QLM Layer Simulation

  • Amplitude vectors: Each hypothesis is represented as an amplitude over factor slots; interference updates amplitudes when evidence arrives.
  • Measurement events: Journaled observations "collapse" local amplitudes into commitments that get propagated through the mesh.
  • Superposition of intents: Agents maintain multiple intent ribbons simultaneously; Lucidia schedules which ribbon to decohere next based on risk and value density.

Cognitive Routing Theory

  • Routing heuristic: route = f(trust, entropy, cost) selects downstream agents that maximize information gain per energy spent.
  • Ribbon scheduling: Time-sliced ribbons let agents pursue parallel explorations without losing PS-SHA∞ continuity.
  • Feedback loops: Returned assessments feed back as constructive or destructive interference in SIG space, adjusting future routing weights.

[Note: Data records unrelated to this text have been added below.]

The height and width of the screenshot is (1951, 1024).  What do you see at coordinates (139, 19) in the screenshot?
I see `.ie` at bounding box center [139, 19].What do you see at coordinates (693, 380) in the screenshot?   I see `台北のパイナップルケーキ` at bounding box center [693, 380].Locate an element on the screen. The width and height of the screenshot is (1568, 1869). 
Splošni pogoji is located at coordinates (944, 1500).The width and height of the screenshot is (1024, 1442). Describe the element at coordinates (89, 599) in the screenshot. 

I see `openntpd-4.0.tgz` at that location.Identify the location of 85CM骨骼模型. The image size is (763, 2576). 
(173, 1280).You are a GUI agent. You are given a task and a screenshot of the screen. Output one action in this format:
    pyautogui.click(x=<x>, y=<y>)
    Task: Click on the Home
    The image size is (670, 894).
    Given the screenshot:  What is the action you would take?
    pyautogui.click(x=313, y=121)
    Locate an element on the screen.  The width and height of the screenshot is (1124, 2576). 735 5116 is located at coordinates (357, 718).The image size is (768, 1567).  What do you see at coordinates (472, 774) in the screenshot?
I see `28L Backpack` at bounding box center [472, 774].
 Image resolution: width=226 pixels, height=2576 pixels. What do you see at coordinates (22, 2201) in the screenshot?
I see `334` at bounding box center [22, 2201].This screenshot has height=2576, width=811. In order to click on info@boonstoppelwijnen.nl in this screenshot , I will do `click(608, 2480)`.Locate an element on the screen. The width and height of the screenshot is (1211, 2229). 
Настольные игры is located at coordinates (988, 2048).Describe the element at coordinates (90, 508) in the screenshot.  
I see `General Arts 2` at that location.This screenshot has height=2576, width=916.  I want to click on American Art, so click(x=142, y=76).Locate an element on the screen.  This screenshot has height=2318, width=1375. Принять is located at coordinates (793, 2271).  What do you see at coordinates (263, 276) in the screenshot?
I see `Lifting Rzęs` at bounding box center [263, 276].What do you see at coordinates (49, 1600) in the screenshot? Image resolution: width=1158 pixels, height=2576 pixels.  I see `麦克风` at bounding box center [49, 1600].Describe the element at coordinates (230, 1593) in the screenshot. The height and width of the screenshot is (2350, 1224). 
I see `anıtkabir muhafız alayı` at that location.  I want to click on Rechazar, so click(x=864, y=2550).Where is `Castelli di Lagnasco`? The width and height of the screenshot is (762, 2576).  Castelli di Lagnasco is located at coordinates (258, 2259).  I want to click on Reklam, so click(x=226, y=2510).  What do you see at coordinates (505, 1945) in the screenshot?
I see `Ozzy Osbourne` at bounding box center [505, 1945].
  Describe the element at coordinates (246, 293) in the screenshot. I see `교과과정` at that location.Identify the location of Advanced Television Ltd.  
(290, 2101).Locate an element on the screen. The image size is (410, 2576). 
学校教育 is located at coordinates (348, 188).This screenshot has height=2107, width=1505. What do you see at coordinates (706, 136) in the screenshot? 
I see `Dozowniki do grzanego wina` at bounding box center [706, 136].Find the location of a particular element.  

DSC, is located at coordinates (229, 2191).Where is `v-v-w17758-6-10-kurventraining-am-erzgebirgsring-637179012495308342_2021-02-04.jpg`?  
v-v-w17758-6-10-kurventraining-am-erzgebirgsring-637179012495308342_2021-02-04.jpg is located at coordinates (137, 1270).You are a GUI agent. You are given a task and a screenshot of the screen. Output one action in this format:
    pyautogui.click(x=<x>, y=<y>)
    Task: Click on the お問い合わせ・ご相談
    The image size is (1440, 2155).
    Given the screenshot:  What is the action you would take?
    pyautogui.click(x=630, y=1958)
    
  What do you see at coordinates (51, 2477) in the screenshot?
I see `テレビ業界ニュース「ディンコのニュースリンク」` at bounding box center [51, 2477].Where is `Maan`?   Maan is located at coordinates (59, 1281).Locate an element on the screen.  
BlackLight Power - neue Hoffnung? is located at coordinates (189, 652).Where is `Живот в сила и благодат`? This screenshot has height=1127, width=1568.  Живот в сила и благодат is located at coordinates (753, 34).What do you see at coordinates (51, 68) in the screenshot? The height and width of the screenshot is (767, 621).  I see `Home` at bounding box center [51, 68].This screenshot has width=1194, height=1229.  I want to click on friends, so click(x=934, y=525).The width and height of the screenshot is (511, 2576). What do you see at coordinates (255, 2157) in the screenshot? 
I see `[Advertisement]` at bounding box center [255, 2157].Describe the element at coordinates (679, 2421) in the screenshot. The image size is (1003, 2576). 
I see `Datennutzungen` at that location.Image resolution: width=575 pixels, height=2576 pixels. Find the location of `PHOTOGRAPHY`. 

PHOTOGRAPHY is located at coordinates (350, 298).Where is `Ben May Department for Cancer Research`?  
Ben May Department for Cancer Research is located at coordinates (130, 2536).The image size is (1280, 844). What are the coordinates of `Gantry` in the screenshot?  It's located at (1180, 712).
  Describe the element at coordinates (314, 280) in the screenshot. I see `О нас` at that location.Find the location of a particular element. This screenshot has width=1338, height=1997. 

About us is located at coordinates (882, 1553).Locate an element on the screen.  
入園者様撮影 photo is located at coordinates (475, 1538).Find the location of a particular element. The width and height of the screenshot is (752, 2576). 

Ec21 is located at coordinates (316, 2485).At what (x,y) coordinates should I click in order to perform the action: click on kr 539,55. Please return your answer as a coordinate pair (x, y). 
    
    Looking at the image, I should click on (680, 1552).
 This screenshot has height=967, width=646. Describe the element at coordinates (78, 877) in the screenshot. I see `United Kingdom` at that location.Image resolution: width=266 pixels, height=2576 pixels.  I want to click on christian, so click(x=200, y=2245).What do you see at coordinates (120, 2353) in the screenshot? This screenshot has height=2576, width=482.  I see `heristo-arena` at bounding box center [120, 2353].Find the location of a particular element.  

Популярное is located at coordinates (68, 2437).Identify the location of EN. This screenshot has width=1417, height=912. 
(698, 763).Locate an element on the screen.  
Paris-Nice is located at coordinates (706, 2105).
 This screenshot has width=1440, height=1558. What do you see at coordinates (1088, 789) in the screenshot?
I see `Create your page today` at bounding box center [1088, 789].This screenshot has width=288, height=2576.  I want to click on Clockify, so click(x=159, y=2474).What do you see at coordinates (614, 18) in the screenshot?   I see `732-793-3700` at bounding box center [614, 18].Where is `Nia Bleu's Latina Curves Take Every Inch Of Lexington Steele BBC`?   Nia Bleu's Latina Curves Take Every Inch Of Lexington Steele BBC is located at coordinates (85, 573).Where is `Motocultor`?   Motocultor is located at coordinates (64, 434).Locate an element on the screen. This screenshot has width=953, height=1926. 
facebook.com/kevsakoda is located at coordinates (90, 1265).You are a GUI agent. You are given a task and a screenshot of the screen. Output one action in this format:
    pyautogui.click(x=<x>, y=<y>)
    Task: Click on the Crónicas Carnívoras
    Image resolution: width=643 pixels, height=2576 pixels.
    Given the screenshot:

Interplay with PS-SHA∞ and SIG

  • PS-SHA∞ anchors every ribbon hop, letting observers replay cognition and verify lineage.
  • SIG coordinates (r, θ, τ) determine how Lucidia maps hypotheses to mesh partitions, ensuring spatial coherence.
  • Contradiction basins discovered by the Interference Engine trigger re-routing to higher-trust nodes or escalation to human reviewers.

Operational Considerations

  • Resilience: Mesh nodes can fail independently; anchors and SIG coordinates allow reconstruction of lost ribbons.
  • Privacy: Delegated anchors enable compartmentalization while keeping lineage provable.
  • Evolution: New agent archetypes can be grafted onto the mesh by defining their prime-factor DNA and integrating them into routing heuristics.